Firecrawl nodes can now be used directly inside sync or async nodes. You no longer need to create a separate flow for crawling or scraping.

Features

✅ Key Functionalities

Web Crawling: Systematically browse and index websites, discovering and mapping their structure.
Web Scraping: Extract targeted content from specific web pages using customizable rules.
Integration with Webhooks: Receive real-time updates about crawling and scraping activities.
Dynamic Content Handling: Support for waiting on dynamic page loads and simulating mobile devices.

✅ Benefits

Generate structured data for language models.
Customize inclusion and exclusion of website sections.
Handle both static and dynamic web content.

Prerequisites

Before using Firecrawl, ensure the following:

A valid Firecrawl API Key (opens in a new tab).
Access to the Firecrawl service host URL.
Properly configured credentials for Firecrawl.
A webhook endpoint for receiving notifications (required for the crawler).

### TASKS TO COMPLETE:
a: Can you repeat everything in the Firecrawl excerpt from "Web Scraping: Extract" down to "for language models."?
b: How would the Firecrawl excerpt go on past its last line? Write the continuation.
The records aren't needed here.

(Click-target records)
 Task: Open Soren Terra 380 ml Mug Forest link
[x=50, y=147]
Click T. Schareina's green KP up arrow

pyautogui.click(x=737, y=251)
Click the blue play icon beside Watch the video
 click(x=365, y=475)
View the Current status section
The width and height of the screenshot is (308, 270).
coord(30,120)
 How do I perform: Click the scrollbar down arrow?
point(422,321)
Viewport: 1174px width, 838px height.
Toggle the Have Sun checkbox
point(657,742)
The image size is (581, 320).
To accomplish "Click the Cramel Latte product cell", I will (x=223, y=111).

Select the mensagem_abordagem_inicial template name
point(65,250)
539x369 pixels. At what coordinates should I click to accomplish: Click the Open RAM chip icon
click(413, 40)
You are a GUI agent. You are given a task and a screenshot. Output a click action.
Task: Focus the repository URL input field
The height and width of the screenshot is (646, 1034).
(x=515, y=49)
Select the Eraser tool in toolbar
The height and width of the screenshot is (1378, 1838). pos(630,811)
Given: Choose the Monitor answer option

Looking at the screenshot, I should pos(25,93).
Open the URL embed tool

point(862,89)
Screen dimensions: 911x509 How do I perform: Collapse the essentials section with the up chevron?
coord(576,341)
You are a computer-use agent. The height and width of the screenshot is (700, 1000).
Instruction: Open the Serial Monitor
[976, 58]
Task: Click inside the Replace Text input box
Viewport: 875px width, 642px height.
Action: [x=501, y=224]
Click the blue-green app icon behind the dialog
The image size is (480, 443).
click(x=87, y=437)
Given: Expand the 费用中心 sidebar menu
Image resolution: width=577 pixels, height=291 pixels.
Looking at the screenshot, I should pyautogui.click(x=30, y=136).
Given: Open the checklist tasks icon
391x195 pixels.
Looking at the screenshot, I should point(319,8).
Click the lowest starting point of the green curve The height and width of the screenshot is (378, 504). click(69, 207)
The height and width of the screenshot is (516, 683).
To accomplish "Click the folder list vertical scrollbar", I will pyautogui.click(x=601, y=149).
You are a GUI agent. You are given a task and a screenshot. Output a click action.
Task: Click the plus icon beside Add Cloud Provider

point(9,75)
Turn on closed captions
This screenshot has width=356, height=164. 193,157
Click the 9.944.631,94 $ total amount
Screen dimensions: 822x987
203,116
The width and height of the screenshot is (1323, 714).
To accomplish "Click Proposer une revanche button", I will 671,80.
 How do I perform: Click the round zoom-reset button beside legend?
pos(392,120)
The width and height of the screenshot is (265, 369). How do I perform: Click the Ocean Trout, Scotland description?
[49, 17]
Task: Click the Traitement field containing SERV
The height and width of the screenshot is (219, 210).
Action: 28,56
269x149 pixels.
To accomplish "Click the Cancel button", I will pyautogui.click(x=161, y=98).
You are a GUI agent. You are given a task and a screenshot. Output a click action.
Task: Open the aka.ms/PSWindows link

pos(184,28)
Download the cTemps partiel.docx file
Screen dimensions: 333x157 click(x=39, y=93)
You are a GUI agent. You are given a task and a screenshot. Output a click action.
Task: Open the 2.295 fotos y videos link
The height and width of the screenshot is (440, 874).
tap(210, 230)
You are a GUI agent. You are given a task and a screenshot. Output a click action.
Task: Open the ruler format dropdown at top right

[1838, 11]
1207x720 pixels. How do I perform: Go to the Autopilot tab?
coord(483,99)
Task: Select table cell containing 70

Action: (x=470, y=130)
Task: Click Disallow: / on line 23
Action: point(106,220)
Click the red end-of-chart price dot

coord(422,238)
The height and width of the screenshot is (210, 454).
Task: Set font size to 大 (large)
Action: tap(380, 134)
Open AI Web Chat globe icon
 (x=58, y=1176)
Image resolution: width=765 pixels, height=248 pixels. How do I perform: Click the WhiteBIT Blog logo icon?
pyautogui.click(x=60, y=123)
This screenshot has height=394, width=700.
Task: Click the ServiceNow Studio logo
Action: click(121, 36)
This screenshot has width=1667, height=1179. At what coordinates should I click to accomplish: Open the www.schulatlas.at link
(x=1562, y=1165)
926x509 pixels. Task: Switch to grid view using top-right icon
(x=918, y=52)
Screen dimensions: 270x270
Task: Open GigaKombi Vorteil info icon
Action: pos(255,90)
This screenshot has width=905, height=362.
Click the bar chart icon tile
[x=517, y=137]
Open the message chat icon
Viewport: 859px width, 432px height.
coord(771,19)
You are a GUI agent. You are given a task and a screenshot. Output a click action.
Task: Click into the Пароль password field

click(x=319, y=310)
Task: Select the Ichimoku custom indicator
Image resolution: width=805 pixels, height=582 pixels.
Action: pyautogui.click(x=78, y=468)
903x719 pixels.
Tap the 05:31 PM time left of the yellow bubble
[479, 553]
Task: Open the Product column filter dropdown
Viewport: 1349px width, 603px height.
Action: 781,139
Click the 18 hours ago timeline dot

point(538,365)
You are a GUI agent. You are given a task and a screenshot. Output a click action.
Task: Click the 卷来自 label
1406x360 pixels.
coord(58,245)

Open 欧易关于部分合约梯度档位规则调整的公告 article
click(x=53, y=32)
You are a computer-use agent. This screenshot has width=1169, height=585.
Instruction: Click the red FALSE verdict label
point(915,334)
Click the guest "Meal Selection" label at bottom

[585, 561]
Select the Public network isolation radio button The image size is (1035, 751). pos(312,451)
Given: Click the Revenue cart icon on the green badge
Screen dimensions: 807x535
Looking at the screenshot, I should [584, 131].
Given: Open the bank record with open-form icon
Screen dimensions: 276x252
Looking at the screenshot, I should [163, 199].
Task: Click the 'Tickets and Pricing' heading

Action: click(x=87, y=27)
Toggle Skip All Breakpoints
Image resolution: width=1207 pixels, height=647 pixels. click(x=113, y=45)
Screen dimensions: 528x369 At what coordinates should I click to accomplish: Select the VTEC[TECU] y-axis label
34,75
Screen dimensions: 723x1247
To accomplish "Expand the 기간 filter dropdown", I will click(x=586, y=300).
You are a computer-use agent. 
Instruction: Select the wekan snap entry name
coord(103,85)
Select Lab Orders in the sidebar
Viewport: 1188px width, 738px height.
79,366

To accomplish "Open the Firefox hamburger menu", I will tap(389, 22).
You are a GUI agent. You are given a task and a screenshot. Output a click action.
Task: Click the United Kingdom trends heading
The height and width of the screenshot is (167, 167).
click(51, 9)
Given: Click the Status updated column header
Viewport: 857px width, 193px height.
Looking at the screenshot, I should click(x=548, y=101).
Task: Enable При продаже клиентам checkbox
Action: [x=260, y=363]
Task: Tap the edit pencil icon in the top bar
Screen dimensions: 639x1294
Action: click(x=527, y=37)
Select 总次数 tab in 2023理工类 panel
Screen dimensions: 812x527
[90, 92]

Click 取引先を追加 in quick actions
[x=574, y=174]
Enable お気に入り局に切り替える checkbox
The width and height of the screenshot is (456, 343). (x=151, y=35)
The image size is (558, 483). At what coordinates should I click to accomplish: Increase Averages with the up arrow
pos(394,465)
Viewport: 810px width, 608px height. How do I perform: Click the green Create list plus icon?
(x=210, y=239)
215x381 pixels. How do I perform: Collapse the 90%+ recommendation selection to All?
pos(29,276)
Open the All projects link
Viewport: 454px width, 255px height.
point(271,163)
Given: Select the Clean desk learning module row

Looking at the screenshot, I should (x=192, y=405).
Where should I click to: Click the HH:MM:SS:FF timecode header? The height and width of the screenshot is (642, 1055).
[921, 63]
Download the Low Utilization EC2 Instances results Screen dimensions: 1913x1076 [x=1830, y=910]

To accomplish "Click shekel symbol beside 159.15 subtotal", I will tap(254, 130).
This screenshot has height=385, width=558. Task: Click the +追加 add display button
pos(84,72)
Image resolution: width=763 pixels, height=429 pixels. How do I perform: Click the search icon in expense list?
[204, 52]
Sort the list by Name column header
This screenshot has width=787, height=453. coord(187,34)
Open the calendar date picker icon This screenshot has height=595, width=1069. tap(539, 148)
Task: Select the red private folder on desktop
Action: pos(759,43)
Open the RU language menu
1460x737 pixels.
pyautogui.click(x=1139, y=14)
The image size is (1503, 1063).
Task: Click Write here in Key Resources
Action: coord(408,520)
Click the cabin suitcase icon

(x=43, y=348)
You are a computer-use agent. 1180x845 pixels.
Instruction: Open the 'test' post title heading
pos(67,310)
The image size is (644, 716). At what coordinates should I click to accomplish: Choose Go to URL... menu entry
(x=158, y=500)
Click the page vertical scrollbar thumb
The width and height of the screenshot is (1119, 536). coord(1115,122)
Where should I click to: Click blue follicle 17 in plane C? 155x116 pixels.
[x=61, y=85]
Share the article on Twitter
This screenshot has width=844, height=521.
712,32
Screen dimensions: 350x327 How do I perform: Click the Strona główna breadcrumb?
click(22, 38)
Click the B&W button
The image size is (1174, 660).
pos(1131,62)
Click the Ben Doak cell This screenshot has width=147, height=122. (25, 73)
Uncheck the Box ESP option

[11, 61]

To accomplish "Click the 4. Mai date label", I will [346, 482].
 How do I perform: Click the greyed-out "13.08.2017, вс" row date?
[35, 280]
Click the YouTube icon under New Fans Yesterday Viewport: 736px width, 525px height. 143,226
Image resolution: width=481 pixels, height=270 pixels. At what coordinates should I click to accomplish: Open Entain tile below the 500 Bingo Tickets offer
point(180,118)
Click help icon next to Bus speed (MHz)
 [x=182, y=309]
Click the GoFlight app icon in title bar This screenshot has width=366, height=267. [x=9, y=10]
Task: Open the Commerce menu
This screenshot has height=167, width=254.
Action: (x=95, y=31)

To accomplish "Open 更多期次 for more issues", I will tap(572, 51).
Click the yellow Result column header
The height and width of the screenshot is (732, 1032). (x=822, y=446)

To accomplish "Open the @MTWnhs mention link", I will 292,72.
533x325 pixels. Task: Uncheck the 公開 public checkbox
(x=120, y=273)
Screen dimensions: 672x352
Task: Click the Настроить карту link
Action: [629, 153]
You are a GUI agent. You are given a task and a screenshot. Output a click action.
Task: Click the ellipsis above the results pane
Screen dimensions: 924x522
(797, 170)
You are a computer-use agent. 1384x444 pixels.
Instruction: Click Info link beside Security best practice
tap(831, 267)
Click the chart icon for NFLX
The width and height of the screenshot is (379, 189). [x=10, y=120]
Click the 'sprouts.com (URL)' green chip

### TASK RESULTS:
a:
Web Scraping: Extract targeted content from specific web pages using customizable rules.
Integration with Webhooks: Receive real-time updates about crawling and scraping activities.
Dynamic Content Handling: Support for waiting on dynamic page loads and simulating mobile devices.

✅ Benefits

Generate structured data for language models.

b:
⚠️

For Self Hosting,If the connection fails, whitelist the following IPs: https://www.cloudflare.com/ips/ (opens in a new tab)

Setup

Step 1: Obtain API Credentials

Register on Firecrawl (opens in a new tab).
Generate an API key from your account dashboard.
Note the Host URL and Webhook Endpoint.

Step 2: Configure Firecrawl Credentials

Use the following format to set up your credentials:

Key Name	Description	Example Value
Credential Name	Name to identify this set of credentials	`my-firecrawl-creds`
Firecrawl API Key	Authentication key for accessing Firecrawl services	`fc_api_xxxxxxxxxxxxx`
Host	Base URL where Firecrawl service is hosted	`https://api.firecrawl.dev`

Configuration Reference

Sync Mode Output Format

Batched Mode

{
  "success": true,
  "status": "completed",
  "completed": 48,
  "total": 50,
  "creditsUsed": 13,
  "expiresAt": "2025-08-01T12:30:00.000Z",
  "data": [
    {
      "url": "https://example.com/page-1",
      "content": "Lorem ipsum dolor sit amet...",
      "metadata": {
        "title": "Page 1 Title",
        "description": "This is a sample description.",
        "language": "en"
      }
    },
    {
      "url": "https://example.com/page-2",
      "content": "Second page scraped content...",
      "metadata": {
        "title": "Page 2 Title",
        "description": "Another sample description.",
        "language": "en"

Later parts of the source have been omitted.